Speaker 1:you did yesterday. Yesterday you sent me a bunch of questions and I was working and I had that knee jerk reaction of having to get back to you. But I really couldn't because I was working. And you said at the end, you don't have to get back to me right now. And I felt this like relief come over me when you said that and I realized that it's that knee-jerk reaction of having to get back. But I feel like it's the day and age of this digital age that we're always on our phones and constantly having communication with everyone and that's what programmed us to feel that way. But buying time, I think, for me, is going to be a huge game changer.
Speaker 3:Yes, Because not everybody feels compelled to get right back. That's just a lot of times, when you're a high functioning codependent, you feel you don't want people waiting. We're so dialed into how other people feel and we're worried. I don't want them to think, I don't want them to feel. So if you ever have those thoughts, I don't want them to think, I don't want them to feel. You know, know, you need to back up and get to your own side of the street, because you are only responsible for what you think and how you feel.
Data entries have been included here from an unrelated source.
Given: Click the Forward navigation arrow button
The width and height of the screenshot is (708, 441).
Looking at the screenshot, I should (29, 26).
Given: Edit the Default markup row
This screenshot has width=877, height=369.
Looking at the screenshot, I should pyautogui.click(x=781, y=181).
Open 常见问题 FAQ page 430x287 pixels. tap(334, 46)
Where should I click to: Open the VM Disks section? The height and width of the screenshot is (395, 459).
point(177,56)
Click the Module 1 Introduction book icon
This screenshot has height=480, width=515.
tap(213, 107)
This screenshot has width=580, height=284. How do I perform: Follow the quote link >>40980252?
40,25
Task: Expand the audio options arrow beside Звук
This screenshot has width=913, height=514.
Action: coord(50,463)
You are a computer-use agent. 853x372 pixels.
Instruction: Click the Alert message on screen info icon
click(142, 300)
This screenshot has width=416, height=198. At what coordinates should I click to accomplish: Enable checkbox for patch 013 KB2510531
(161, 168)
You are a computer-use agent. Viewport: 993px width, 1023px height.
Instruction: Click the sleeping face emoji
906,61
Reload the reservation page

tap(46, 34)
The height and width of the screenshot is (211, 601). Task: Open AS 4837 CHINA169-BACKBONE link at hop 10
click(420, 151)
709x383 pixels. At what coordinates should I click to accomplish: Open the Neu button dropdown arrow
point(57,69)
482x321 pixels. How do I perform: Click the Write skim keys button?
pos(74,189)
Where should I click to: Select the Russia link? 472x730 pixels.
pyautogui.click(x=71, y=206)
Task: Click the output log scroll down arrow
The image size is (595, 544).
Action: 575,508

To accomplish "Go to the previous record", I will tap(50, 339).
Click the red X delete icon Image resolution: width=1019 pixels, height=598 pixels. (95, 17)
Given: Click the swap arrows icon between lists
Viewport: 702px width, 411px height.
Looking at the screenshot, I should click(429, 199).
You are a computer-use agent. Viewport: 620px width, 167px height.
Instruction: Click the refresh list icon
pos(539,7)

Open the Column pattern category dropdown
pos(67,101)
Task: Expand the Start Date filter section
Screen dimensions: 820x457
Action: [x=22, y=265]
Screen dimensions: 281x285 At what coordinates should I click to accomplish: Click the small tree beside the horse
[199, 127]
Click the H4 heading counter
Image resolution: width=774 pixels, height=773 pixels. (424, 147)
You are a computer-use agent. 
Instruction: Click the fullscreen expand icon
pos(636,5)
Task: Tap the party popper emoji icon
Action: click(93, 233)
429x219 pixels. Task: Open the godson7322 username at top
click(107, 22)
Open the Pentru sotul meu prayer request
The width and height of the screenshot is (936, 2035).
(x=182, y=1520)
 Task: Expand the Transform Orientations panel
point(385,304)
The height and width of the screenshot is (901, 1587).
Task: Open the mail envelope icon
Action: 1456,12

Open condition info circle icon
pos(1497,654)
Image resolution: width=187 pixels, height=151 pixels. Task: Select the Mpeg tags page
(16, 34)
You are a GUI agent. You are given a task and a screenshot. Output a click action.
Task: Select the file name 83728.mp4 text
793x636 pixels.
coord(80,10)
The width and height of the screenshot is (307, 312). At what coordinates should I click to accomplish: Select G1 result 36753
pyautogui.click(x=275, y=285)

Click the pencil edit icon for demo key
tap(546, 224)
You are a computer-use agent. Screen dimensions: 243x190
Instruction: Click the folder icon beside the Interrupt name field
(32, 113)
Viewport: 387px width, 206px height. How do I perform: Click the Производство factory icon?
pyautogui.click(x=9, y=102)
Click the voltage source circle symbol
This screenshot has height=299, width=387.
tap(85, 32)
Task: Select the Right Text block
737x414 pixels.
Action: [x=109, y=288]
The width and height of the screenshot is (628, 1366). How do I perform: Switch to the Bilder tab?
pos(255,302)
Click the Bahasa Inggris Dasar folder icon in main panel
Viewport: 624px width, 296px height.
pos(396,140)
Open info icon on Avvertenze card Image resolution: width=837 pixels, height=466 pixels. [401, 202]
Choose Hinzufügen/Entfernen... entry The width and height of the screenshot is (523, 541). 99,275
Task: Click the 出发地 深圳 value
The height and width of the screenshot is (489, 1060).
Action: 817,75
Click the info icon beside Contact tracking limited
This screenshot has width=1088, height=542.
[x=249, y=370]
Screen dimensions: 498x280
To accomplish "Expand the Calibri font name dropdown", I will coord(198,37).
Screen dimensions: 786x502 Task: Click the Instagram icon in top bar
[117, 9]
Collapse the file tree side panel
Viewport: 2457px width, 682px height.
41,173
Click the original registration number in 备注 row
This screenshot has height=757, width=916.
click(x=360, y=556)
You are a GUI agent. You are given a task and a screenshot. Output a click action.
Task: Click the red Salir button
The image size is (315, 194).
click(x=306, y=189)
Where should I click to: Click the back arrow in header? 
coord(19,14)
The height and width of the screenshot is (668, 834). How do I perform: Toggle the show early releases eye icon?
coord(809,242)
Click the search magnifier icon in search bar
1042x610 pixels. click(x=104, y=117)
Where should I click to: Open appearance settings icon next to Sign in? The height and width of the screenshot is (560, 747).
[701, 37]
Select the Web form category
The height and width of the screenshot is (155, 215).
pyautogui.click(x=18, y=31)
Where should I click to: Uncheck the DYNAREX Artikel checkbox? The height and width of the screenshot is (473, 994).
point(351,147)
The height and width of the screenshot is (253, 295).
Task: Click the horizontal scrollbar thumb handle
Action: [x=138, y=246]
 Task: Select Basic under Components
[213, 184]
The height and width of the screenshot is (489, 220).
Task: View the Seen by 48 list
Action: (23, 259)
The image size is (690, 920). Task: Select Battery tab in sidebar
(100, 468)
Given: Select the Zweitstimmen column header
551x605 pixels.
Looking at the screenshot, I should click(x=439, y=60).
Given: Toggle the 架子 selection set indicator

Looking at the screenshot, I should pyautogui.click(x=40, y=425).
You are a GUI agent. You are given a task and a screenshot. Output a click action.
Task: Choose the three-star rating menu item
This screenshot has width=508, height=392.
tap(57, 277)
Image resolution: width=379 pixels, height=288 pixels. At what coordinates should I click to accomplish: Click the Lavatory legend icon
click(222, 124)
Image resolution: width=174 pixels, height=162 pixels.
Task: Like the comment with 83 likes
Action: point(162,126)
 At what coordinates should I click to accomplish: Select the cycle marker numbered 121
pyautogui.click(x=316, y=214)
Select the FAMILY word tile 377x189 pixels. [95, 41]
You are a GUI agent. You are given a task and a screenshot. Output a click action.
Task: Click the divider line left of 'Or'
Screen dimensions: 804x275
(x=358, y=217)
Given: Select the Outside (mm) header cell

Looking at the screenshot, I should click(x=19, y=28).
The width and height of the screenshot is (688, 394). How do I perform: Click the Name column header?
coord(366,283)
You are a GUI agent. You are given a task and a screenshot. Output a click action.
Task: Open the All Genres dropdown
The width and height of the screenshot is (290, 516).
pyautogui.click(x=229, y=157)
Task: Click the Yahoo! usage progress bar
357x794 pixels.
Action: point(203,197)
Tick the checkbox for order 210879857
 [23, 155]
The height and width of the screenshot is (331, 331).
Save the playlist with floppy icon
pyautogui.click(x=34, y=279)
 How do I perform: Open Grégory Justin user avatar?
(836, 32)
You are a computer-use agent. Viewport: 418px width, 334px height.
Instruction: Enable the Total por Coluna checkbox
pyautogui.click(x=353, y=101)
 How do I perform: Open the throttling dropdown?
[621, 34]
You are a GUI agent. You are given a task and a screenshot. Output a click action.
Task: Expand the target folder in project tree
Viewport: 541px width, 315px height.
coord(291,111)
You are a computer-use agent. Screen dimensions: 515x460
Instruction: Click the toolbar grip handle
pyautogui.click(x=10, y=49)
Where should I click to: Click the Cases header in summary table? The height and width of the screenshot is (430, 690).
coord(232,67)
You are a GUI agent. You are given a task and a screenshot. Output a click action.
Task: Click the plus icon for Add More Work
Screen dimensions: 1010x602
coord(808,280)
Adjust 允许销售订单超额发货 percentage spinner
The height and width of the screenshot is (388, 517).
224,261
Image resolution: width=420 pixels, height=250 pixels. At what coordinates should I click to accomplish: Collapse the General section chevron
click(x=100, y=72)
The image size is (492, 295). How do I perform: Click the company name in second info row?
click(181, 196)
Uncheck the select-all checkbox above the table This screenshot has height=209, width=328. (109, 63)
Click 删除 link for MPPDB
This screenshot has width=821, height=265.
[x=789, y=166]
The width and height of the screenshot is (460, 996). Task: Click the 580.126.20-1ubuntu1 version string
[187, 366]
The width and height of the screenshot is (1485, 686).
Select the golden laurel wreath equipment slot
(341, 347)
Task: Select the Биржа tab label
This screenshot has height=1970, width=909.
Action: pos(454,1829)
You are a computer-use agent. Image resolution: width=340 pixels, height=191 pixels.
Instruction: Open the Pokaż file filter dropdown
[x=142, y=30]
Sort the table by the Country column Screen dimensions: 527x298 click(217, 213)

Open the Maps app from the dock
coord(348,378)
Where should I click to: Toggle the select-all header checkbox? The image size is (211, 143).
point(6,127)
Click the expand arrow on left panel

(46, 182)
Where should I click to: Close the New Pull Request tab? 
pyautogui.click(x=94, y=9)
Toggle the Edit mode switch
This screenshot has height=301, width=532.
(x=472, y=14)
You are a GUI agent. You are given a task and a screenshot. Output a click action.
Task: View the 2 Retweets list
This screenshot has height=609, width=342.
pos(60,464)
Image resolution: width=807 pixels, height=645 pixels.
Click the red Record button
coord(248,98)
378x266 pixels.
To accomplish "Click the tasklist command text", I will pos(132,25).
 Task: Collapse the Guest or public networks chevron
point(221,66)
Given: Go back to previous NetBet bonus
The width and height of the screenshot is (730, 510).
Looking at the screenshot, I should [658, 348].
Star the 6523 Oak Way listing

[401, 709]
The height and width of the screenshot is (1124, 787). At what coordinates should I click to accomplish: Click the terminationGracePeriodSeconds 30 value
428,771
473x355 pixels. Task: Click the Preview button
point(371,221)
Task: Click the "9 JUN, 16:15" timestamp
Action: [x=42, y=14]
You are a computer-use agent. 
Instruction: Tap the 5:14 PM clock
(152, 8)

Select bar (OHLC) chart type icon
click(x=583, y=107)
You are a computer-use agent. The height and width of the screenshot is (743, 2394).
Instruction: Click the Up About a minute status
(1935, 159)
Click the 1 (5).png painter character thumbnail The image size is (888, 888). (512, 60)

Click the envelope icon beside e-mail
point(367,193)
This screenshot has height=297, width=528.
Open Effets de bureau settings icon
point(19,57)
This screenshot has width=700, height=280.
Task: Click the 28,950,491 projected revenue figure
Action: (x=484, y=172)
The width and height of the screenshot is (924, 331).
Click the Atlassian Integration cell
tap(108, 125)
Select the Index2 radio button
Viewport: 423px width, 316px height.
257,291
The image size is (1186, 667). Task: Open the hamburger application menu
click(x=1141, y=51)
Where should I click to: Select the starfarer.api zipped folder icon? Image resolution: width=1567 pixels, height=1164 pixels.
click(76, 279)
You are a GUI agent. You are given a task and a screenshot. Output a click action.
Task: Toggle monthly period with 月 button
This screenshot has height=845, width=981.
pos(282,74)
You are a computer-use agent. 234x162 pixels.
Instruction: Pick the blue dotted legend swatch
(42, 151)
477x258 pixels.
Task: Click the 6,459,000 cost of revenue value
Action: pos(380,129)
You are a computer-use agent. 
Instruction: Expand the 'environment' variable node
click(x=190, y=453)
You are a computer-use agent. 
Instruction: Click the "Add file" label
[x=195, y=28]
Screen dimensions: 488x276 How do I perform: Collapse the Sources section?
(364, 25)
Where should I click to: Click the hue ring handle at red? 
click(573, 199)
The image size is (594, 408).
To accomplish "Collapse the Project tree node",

Speaker 2:One of the things that I've been doing and I know that that is the best advice is to take a pause, because I don't think we do that at all, and I think that that is such great advice for people, especially people that are yes, yes, yes, yes, yes is one thing that I've started doing in text, because we do that a lot with text, where that's how we communicate, a lot is, I'll say at the end of it, like no pressure, like no pressure, like you know if. But again you're managing someone else.
Speaker 2:That's not a good thing. I thought that was a good thing. I thought I was like that was. I was about to be like okay, look what I do, look what I do. Yeah, I do this.
Speaker 3:I say no pressure, you're still managing someone else's feelings. What I want to know is what do we, how do we protect ourselves? Yes, so you can then say I'm going to dinner now, so I'm jumping off Meaning, so you relieve yourself from feeling obligated to get back to someone. So those are the things that we have to worry about, not necessarily making someone else feel OK, that's good, ok, see, that's what we still have to do.
Speaker 1:It's you know, we're learning. That's right. We're a work in progress. We're a work in progress, correct? So, with that said, what I learned today is that we can buy time. No auto. Yeses that there's going to be guilt, but it's baby steps. Correct anything I'm missing? Okay, good cat, you are making a sweet potato zoodle stir fry terry. Do you want to stay? I do, let's go. I'm hungry. Yeah, I'm star. All right, conversation got me, got my appetite going.